Records from a dataset:

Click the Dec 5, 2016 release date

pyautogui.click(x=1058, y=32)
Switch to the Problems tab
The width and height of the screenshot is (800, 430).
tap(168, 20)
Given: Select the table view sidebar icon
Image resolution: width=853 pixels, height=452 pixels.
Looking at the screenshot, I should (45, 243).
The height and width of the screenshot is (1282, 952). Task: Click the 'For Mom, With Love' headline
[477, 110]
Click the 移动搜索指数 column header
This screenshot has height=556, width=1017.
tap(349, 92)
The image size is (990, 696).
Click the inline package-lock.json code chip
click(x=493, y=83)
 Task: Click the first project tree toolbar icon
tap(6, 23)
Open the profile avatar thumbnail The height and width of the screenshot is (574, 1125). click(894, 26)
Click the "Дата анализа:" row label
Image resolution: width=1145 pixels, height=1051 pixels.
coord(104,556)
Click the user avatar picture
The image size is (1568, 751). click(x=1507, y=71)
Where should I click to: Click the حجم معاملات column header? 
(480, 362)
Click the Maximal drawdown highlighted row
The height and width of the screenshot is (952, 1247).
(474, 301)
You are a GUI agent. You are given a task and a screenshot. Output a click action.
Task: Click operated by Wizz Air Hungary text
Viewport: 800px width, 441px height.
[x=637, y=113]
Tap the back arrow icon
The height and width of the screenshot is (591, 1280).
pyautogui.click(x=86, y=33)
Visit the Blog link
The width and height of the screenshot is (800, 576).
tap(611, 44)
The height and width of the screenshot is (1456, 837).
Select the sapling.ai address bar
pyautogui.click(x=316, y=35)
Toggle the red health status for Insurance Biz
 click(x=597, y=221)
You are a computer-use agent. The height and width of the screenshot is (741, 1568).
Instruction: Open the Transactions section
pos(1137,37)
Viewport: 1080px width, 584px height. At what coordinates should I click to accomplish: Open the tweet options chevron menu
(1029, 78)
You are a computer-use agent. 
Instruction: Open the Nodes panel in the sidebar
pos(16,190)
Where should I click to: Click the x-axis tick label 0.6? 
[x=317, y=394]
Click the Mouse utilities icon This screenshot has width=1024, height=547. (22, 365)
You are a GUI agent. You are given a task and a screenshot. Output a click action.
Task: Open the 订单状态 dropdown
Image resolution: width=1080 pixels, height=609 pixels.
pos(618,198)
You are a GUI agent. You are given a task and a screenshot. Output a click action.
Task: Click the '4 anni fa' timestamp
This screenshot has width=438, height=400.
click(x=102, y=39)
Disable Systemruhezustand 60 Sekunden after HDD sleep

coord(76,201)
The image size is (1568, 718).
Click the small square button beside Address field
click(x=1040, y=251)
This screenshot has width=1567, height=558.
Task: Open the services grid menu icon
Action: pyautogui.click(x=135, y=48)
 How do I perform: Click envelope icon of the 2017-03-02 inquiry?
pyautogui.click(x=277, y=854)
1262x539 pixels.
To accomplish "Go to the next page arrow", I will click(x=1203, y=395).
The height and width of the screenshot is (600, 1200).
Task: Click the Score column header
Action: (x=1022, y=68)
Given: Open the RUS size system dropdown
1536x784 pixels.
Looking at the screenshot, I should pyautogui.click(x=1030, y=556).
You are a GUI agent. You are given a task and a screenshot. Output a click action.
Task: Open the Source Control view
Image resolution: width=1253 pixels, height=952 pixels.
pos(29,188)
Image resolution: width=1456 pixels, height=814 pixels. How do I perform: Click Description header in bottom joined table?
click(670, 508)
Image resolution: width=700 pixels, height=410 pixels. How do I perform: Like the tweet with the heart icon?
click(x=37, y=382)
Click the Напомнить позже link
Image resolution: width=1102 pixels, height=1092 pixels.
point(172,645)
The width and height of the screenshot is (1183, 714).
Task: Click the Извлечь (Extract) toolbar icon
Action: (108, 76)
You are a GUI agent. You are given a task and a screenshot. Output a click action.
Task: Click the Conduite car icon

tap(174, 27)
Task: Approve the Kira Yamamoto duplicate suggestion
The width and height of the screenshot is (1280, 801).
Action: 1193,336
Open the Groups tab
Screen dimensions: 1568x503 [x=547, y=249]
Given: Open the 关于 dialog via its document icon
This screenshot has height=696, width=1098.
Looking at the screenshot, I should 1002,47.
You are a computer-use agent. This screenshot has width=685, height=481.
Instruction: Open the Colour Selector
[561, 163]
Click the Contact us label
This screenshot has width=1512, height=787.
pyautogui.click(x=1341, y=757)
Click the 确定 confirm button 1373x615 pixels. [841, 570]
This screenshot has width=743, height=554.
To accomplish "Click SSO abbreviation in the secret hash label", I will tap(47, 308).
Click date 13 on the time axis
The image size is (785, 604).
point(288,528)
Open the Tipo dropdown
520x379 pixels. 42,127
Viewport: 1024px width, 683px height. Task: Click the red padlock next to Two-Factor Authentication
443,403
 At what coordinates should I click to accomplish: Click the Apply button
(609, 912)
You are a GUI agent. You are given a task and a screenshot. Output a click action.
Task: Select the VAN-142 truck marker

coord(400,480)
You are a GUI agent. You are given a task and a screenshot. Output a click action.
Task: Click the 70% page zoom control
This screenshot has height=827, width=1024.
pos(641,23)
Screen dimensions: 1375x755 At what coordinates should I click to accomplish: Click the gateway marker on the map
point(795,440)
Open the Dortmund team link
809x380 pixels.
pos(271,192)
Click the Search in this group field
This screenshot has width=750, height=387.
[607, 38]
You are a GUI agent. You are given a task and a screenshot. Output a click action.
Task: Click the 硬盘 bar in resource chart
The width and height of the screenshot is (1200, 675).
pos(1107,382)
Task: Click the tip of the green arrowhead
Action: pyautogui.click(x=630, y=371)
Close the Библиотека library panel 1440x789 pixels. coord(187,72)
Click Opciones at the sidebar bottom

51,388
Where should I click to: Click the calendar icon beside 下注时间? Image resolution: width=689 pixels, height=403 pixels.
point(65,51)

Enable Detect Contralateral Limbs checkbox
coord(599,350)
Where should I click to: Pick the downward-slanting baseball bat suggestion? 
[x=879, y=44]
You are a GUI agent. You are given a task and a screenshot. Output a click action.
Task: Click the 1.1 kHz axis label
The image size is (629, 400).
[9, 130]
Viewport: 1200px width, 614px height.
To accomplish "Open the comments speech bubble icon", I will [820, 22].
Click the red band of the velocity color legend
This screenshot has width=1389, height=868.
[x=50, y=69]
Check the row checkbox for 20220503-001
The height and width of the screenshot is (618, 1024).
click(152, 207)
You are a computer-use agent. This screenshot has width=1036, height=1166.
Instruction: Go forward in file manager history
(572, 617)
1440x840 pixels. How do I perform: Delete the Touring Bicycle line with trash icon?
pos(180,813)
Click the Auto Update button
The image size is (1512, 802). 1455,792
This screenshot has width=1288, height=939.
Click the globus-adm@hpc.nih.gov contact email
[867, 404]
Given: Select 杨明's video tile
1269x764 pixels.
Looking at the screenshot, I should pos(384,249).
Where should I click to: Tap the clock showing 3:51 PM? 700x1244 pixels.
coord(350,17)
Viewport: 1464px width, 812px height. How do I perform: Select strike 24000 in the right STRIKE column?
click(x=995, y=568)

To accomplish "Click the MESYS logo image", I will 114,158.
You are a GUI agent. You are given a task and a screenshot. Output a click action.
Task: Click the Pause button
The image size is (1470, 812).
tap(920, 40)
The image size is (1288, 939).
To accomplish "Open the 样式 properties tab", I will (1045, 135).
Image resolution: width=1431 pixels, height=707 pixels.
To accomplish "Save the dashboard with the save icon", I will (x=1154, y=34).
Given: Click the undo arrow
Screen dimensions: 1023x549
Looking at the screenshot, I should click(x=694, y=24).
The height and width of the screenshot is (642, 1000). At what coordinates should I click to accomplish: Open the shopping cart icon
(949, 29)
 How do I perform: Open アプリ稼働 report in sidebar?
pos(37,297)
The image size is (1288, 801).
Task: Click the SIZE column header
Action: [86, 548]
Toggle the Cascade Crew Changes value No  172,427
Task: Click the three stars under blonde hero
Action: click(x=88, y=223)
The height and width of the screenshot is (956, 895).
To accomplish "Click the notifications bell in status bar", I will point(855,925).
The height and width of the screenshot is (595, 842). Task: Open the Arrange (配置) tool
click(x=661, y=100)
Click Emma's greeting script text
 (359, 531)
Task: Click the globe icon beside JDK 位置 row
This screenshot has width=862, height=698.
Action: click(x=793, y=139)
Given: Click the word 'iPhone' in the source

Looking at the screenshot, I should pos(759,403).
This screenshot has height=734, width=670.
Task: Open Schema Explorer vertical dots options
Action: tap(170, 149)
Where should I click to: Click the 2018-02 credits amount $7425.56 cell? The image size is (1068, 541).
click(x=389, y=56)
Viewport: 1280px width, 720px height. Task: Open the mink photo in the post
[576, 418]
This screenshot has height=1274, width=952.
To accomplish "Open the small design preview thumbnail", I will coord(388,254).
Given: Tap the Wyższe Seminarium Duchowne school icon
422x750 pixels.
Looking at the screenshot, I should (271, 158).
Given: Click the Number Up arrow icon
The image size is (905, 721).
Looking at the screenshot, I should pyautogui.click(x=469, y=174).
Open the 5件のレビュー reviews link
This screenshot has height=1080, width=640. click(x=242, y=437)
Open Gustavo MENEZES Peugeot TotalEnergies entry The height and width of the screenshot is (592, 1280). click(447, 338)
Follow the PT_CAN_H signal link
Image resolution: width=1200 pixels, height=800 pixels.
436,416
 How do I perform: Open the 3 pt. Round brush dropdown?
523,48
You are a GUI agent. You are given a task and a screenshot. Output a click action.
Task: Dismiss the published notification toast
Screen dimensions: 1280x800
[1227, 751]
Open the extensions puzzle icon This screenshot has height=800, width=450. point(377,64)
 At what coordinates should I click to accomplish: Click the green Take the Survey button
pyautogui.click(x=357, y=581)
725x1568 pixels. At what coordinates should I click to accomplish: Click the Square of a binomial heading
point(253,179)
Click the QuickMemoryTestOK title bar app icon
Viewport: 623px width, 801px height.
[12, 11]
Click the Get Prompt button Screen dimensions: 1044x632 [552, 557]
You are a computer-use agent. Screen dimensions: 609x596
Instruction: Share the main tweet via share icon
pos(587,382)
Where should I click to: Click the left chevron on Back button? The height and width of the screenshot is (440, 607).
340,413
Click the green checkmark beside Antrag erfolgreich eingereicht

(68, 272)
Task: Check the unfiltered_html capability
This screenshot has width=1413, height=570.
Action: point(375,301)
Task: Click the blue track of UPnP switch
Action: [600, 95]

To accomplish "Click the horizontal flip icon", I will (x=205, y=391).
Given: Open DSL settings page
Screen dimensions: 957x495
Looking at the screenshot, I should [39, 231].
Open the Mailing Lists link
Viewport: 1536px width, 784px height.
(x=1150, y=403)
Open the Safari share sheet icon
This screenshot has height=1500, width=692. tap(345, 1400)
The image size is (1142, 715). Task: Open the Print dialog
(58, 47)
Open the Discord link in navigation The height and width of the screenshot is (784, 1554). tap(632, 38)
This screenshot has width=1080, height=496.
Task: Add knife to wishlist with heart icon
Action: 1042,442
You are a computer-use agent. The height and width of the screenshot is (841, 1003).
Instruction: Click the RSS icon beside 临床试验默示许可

» **TASK DETAILS**
Output exactly what runs from the line with "is (841, 1003)." to the final line above, both lines included, and nothing else.

» **TASK RESULT**
You are a computer-use agent. The height and width of the screenshot is (841, 1003).
Instruction: Click the RSS icon beside 临床试验默示许可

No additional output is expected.